Curitiba - A Divisão de Sanidade Vegetal da Secretaria da Agricultura do Paraná determinou que as cerca de 300 toneladas de soja transgênica provenientes do Paraguai sejam destinadas à indústria e transformadas em farelo e farinha. O carregamento estava em 14 caminhões, retidos no pátio de triagem do Porto de Paranaguá desde a semana passada.
A polícia investiga a tentativa de fraude por parte da empresa exportadora. A carga chegou a Paranaguá com laudo de transgenia negativa, que teria sido feito pela Empresa de Classificação de Produtos do Paraná (Claspar) a partir de um lote que estaria armazenado em Guaíra, no Oeste do Paraná. No entanto, em novo exame descobriu-se que se tratava de produto geneticamente modificado. As investigações apontaram que o carregamento tinha sido feito no Paraguai.
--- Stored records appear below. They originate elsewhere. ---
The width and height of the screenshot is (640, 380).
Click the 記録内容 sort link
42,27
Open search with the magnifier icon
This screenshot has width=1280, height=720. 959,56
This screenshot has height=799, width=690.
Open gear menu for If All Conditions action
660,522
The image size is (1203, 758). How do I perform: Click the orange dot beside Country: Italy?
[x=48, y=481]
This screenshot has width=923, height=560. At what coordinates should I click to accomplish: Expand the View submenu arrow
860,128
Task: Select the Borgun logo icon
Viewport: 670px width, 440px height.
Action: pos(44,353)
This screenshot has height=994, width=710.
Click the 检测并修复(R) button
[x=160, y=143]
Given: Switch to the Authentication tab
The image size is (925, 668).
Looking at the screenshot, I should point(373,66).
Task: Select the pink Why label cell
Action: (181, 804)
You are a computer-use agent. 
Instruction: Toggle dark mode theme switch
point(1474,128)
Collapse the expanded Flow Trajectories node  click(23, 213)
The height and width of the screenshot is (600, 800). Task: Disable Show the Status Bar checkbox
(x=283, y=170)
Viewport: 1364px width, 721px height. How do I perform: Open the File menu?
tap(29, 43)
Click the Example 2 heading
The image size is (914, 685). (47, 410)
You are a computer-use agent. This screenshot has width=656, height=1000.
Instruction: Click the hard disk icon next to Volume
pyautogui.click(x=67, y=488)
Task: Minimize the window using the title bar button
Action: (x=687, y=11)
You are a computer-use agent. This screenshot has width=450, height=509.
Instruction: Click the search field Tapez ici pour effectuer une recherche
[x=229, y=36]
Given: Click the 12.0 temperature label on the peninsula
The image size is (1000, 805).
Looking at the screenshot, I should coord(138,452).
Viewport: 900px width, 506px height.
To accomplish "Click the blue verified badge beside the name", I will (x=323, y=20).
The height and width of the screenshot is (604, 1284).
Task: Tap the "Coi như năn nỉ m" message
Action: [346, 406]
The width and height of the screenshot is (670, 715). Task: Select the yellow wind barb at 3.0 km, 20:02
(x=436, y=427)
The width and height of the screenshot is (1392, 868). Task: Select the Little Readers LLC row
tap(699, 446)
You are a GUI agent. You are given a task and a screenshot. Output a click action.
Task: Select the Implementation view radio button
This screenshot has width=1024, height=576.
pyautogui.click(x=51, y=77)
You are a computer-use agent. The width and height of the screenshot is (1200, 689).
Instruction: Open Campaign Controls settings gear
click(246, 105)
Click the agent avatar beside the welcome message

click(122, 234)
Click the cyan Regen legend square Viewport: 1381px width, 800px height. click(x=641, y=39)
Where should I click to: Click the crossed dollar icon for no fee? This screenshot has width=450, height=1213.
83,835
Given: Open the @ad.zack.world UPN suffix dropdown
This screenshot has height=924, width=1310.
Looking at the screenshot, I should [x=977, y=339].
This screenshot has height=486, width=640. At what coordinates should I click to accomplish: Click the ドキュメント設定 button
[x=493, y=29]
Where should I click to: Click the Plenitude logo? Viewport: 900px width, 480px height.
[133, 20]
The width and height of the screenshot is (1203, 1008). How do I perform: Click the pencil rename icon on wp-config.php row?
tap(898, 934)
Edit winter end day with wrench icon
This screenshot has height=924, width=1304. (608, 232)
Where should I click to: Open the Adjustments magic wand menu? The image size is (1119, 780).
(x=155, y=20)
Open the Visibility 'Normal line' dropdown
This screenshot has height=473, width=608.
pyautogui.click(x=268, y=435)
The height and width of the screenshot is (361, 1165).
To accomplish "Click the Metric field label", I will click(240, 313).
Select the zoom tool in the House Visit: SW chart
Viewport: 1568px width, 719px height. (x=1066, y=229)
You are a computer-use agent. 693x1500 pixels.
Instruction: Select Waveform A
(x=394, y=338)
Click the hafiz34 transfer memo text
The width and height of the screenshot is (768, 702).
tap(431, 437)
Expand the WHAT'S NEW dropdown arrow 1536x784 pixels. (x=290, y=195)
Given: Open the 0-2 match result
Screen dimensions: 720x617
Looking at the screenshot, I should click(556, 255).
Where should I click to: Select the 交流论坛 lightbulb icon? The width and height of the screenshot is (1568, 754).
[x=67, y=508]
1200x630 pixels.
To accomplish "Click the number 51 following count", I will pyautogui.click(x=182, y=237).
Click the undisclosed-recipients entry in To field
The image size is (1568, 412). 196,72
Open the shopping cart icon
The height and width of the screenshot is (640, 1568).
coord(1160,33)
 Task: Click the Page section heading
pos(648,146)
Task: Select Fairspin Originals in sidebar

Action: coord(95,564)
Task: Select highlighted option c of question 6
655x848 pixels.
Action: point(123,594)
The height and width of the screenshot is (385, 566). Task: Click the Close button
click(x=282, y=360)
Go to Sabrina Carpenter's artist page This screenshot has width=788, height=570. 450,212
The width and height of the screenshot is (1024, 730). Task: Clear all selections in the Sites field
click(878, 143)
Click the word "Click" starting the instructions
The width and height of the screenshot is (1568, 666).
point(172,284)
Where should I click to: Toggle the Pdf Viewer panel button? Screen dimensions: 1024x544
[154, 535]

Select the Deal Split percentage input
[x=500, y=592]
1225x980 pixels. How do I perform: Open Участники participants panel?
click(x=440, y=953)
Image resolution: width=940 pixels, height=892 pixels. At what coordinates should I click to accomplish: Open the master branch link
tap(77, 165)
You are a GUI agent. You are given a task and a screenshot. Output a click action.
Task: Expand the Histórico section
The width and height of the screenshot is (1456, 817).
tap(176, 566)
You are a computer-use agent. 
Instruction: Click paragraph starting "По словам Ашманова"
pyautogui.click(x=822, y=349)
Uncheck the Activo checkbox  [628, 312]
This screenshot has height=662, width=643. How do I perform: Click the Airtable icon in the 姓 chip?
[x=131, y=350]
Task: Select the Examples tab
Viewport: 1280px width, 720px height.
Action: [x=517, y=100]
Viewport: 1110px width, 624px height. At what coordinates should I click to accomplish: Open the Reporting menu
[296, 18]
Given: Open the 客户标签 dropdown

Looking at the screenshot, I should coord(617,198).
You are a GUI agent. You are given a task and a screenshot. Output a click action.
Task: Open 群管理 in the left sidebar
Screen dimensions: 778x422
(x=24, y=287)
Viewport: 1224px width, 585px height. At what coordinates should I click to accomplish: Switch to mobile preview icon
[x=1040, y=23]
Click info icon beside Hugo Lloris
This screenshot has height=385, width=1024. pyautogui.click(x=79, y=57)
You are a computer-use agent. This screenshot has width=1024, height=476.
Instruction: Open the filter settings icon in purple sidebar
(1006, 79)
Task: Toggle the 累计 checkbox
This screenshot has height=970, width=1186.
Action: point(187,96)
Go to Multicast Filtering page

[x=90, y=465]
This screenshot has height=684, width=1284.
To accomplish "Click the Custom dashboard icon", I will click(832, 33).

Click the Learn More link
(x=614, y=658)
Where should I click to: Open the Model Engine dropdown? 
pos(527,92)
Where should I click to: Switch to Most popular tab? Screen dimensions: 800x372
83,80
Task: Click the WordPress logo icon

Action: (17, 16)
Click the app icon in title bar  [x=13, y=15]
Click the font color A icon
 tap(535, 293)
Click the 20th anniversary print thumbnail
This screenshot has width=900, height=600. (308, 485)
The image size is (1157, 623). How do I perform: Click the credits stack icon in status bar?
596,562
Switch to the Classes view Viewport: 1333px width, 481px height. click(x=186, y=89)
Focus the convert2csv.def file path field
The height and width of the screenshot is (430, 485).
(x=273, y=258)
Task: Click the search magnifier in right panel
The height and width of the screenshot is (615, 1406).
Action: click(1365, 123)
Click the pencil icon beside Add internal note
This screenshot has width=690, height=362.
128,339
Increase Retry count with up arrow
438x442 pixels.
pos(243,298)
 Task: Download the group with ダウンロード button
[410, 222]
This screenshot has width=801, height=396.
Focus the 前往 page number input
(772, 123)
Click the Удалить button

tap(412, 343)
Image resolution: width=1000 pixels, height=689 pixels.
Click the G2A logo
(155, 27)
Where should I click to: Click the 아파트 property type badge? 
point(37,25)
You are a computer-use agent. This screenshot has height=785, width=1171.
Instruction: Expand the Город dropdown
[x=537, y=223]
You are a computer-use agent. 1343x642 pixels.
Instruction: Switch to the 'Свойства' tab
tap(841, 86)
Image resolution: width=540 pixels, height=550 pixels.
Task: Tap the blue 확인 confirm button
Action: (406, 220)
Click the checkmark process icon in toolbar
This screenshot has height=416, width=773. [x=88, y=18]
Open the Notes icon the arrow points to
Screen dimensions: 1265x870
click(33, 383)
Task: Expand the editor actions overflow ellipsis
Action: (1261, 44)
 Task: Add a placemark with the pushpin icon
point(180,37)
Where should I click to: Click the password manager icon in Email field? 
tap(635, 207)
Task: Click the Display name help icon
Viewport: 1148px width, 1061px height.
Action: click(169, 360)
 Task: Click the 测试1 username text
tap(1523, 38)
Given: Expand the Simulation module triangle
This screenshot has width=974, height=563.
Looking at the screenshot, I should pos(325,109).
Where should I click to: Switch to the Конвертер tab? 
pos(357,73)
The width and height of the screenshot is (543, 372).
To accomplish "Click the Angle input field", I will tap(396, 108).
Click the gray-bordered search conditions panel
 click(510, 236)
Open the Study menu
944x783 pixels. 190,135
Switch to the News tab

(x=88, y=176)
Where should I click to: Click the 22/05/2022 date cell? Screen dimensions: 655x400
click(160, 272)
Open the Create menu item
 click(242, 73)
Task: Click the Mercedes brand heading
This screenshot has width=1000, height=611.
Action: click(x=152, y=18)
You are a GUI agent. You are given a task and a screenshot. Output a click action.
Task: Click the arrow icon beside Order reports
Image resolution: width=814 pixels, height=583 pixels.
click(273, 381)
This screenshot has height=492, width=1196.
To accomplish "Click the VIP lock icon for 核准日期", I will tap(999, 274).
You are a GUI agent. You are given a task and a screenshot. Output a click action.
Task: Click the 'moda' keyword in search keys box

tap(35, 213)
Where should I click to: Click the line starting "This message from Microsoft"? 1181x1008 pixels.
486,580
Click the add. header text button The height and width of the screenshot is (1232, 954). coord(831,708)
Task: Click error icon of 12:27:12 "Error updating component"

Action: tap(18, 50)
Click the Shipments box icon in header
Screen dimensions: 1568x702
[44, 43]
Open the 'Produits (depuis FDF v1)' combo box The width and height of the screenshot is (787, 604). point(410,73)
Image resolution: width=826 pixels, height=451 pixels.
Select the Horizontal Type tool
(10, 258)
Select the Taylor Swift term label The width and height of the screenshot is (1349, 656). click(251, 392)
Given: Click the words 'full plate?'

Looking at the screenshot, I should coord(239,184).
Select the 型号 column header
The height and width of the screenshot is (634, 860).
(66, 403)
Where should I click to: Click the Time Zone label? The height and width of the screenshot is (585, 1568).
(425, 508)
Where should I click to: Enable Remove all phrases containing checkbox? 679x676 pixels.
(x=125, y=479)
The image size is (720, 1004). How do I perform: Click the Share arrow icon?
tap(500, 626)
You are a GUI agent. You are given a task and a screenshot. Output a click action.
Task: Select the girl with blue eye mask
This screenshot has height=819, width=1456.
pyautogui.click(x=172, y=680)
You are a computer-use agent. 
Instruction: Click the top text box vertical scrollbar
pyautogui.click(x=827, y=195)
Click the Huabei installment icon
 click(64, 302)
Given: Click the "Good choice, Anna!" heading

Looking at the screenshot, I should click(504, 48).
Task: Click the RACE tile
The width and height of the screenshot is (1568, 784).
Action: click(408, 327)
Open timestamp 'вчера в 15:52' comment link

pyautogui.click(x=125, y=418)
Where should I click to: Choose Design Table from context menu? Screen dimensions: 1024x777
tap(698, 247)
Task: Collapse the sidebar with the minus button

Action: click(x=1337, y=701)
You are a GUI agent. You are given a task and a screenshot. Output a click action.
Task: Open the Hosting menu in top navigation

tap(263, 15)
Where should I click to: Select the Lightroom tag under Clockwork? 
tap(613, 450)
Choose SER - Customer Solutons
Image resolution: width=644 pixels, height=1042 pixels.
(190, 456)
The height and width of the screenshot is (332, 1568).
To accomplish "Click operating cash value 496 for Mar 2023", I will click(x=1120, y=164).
O laboratório da Universidade Federal do Paraná (UFPR) comprovou a transgenia. De acordo com o diretor do Departamento de Fiscalização e Sanidade Agropecuária da Secretaria da Agricultura, Felisberto Baptista, o proprietário da soja não conseguiu comercializá-la em indústrias de Ponta Grossa, por isso será levada a Cascavel. Segundo ele, depois de processada, ela terá que ser comercializada fora do Paraná.